Data on words and item positions
● ● ● ● ●

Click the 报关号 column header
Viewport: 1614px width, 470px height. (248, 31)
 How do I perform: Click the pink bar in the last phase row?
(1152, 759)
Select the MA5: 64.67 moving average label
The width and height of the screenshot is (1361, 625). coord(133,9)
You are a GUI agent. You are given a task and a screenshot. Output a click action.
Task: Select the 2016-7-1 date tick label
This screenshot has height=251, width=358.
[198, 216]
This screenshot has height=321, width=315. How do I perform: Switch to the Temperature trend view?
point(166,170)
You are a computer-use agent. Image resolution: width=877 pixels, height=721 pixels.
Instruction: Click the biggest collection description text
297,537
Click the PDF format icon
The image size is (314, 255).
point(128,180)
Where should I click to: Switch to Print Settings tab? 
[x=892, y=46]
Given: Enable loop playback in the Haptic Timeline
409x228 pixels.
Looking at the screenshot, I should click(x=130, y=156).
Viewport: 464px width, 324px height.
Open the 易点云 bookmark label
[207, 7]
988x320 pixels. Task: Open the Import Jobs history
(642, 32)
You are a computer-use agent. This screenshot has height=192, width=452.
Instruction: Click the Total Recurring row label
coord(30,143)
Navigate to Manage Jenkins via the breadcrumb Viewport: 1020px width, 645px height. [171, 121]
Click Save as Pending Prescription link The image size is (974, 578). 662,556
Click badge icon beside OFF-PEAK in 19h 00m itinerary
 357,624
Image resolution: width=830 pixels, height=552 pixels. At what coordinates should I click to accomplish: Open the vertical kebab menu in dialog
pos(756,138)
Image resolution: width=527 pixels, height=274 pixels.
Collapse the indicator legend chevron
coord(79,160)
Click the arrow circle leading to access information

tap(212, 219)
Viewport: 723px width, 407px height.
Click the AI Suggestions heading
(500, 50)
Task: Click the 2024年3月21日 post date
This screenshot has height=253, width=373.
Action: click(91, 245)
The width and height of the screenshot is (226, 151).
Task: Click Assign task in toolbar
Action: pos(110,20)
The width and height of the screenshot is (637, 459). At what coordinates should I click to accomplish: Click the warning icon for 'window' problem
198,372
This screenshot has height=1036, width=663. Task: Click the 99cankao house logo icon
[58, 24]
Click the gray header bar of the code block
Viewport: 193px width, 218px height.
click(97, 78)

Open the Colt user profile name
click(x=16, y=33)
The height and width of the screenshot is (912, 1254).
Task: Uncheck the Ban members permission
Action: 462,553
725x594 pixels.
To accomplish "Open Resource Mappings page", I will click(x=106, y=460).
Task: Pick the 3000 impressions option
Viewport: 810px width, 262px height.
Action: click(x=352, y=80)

● ● ● ● ●

### Task objective
Count the lines in the data that contain the string "Instruction", matching case exactly, and give only the number.

### Written response
2